The first gauntlet in what promises to be a war of finger-pointing was thrown Wednesday, when BP released an internal report on the factors that led to the Deepwater Horizon oil spill in April. Perhaps not surprisingly, BP found very little culpability was attributable to their operation.

The report, which was the result of a four-month investigation by BP and independent investigators, found a combination of factors were responsible for the explosion and eventual oil spill.

“The team did not identify any single action or inaction that caused this accident,” according to the report’s executive summary. “Rather, a complex and interlinked series of mechanical failures, human judgments, engineering design, operational implementation and team interfaces came together to allow the initiation and escalation of the accident.”

The report cites eight main issues leading to the incident; among them are the quality of the cement job that sealed the well into place, the misinterpretation of a test that would have indicated gas in the well, and the much-publicized failure of the blowout preventer, which should have sealed the well after an explosion. (For an excellent discussion of the well history and graphic representation of several of the issues, see the New Orleans Time Picayune.)

According to the report, BP is only responsible for one of the eight items—the misinterpreted test—but that responsibility was offset by the failure of contracted employees to note other warning signs that gas had entered the well.

The report was met with skepticism and disbelief by many, including BP contractors Transocean and Halliburton, who will shoulder the blame BP fails to carry. Rep. Edward J. Markey, D-Mass., who is part of the congressional investigation of the spill, was incensed by the company’s lack of remorse.

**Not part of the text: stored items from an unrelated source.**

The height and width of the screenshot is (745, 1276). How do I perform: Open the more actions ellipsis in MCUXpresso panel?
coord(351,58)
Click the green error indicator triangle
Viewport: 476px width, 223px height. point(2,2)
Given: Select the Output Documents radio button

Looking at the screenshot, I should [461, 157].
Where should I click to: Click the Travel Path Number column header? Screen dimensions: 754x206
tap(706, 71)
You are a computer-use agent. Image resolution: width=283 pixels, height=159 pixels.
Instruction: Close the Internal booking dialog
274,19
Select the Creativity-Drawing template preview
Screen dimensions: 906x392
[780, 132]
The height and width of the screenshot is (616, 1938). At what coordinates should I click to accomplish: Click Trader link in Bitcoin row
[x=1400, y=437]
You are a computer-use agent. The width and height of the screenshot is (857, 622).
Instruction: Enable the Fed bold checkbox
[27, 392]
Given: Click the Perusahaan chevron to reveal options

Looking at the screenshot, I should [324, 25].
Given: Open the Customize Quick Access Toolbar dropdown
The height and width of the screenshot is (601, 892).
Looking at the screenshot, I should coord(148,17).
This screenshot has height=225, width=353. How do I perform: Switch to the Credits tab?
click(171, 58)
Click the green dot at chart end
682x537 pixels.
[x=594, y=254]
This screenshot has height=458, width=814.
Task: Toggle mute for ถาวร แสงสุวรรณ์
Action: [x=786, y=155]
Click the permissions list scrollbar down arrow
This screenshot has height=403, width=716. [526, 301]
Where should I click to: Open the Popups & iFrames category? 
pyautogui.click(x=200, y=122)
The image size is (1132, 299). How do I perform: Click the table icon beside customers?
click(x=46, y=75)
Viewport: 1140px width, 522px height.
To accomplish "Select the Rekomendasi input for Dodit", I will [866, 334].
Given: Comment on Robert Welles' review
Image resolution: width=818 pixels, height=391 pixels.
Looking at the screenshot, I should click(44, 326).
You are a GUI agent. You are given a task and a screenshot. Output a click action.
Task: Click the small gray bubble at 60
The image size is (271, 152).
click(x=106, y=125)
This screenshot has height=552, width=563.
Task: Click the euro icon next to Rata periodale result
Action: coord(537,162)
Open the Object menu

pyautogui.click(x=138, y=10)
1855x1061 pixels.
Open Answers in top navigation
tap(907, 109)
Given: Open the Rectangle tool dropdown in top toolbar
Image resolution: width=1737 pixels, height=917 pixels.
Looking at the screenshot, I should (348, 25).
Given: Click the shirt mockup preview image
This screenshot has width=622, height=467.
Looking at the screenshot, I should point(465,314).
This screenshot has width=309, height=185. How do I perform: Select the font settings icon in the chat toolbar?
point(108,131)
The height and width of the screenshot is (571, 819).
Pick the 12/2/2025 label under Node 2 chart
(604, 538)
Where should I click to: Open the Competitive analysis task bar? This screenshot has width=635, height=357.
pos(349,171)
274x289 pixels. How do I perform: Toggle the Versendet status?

"This report is not BP's mea culpa," he is quoted as saying in an Associated Press article. "Of their own eight key findings, they only explicitly take responsibility for half of one. BP is happy to slice up blame as long as they get the smallest piece."

Neither contractor seemed to prepared to take the portion of the blame BP allotted to them, with Transocean, which provided the rig, calling the report “self-serving” and pointing to what it called "BP's fatally flawed well design," according to the AP. Halliburton, which completed the cement work, also harpooned the report’s accuracy and said it completed work to standards set by BP.

"Contractors do not specify well design or make decisions regarding testing procedures as that responsibility lies with the well owner," the company stated in a press release.

BP’s report is far from the last word on the subject. According the Los Angeles Times, reports are still expected from the U.S. Coast Guard, the federal Bureau of Ocean Energy Management, Regulation, and Enforcement, the president's National Commission, and the Justice Department, which is looking into whether BP violated federal safety regulations.

BP, however, holds that the report isn’t meant to be a legal argument or an attempt to shift blame. It’s simply the findings of an internal inquiry, meant to stave off future incidents.

"We were not about apportioning fault or blame," BP’s lead investigator Mark Bly told the Wall Street Journal. "We've really tried to understand what happened and to the extent possible, why."